自民党ベテラン議員の駆け込み引退が相次ぐ

 ここにきて自民党のベテラン議員の駆け込み引退が相次いでいる。
 安倍内閣福田内閣官房副長官を務めた大野松茂(埼玉9区)の引退は驚いた。年齢的に72歳だが、要職を経験した後なので、普通なら閣僚を花道と考えたであろう。選挙区事情を見ても、前々回1万票差に迫られ比例復活を許した民主党五十嵐文彦氏に4万票の大差を付け圧勝。次回の選挙予想もどの社の調査も大野氏優位の下馬評だったので、意外であった。五十嵐氏は93年の日本新党で政界入りした民主党内では古株だが、選挙に弱く余り勢いを感じないのだが、一部で大野氏不利の情勢分析が流れていたのか、傷つかずに辞めたいという判断なのであろうか。やはり土地取引の疑惑問題が響いたか?
 しかし後継者が決まっていないようだ。組織力というより人の繋がりで票を集める自民党が、この時期に候補者が決まっていないのは相当痛い。選挙に弱い五十嵐氏が勝つ目が出てきた。
 また防衛庁長官法務大臣を歴任した臼井日出男議員(千葉1区)も引退を表明した。この人は次回の選挙苦戦必至、閣僚経験者落選確実リストに入れてあった。2003年の選挙では臼井議員は民主党田嶋要議員に1万票差で敗れ、比例復活もできずに落選している。前回の郵政選挙では2万票差を付けて雪辱を果たした。93年の選挙は、小泉政権の支持率が高いのに民主党が善戦した選挙で、小泉政権を支持する人の中でも候補者の改革イメージで自民党の古臭い守旧派議員より改革イメージの強い民主党議員に投票した人が多く、自民臼井氏落選民主田嶋当選はその典型的現象であった。一方郵政選挙は候補者力はどうでもよくなり政党名や党首力がモノを言った。自民党候補というだけで票が集まった選挙で、選挙に弱い臼井議員ですら小選挙区で勝ってしまった。

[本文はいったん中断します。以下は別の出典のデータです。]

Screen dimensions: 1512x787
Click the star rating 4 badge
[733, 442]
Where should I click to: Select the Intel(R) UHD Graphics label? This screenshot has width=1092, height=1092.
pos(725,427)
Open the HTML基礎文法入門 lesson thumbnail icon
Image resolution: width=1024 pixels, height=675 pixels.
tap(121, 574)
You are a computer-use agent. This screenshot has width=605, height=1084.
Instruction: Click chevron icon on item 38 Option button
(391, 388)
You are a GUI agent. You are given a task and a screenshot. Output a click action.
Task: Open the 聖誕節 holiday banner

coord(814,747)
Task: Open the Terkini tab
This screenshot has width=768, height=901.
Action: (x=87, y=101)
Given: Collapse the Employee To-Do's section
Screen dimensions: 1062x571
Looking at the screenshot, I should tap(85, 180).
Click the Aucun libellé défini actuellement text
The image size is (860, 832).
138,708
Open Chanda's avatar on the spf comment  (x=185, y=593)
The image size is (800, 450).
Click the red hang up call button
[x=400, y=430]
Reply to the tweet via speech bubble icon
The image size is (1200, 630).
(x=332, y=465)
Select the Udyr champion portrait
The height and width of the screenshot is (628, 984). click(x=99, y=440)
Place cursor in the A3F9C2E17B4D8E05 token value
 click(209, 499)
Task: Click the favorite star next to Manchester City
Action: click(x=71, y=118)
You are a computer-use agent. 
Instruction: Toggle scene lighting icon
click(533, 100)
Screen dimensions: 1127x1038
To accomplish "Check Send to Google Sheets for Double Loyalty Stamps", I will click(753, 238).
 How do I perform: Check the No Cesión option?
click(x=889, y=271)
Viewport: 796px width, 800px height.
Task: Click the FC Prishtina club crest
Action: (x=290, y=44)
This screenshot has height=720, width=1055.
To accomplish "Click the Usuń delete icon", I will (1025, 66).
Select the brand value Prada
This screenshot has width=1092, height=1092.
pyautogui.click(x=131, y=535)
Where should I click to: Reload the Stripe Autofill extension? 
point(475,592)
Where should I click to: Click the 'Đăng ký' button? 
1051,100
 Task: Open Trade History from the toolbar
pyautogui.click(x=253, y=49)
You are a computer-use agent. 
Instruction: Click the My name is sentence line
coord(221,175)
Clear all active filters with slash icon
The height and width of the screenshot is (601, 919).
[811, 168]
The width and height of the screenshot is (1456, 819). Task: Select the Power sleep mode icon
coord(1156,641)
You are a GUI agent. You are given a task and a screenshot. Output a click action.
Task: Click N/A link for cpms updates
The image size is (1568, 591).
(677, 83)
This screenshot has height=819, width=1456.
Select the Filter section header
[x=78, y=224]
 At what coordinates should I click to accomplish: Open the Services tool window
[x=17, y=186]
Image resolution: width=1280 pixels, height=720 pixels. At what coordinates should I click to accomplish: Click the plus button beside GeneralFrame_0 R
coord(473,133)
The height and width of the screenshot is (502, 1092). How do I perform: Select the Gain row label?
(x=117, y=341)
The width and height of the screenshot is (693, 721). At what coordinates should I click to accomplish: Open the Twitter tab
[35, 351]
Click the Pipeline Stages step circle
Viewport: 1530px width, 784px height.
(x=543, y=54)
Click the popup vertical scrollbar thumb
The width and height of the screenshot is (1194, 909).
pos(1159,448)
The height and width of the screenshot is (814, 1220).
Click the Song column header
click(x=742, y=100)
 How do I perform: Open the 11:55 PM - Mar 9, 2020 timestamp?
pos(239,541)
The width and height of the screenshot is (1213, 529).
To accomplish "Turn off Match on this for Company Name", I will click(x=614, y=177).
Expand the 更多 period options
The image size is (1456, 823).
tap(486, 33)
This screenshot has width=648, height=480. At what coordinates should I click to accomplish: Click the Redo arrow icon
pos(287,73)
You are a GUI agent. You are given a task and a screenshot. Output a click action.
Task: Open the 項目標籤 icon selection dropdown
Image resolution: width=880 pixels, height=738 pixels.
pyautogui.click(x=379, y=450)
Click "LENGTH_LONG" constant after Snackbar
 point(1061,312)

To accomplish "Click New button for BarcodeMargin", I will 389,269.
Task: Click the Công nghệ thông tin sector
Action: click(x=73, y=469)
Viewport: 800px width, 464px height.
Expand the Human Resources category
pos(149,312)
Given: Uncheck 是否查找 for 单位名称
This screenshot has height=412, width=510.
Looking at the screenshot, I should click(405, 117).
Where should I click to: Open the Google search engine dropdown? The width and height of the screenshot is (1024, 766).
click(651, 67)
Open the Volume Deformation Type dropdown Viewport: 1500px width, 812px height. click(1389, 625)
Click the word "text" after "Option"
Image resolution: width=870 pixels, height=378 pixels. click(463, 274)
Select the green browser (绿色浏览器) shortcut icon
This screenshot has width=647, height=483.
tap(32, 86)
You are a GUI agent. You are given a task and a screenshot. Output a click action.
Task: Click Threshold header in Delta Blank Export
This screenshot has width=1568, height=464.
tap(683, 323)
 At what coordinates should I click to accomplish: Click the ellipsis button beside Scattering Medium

 次回の選挙は民主党の田嶋候補が2万票以上リードすると見ていたので、ここで引退するのは妥当な判断かも知れない。しかし噂では後継者は息子とか?選挙に強かった親父の地盤ならともかく、弱い地盤では?自民党は不利な状況を打開するために、無党派層受けする強い新人候補を立てるくらいの戦術があってもいいのだが、小泉時代と違って支部連合体に戻ってしまって中央主導で候補者決定できない状況では難しいでしょう。
 今後も、戦況分析で不利と言われている自民党のベテラン議員の駆け込み引退が相次ぐ可能性がある。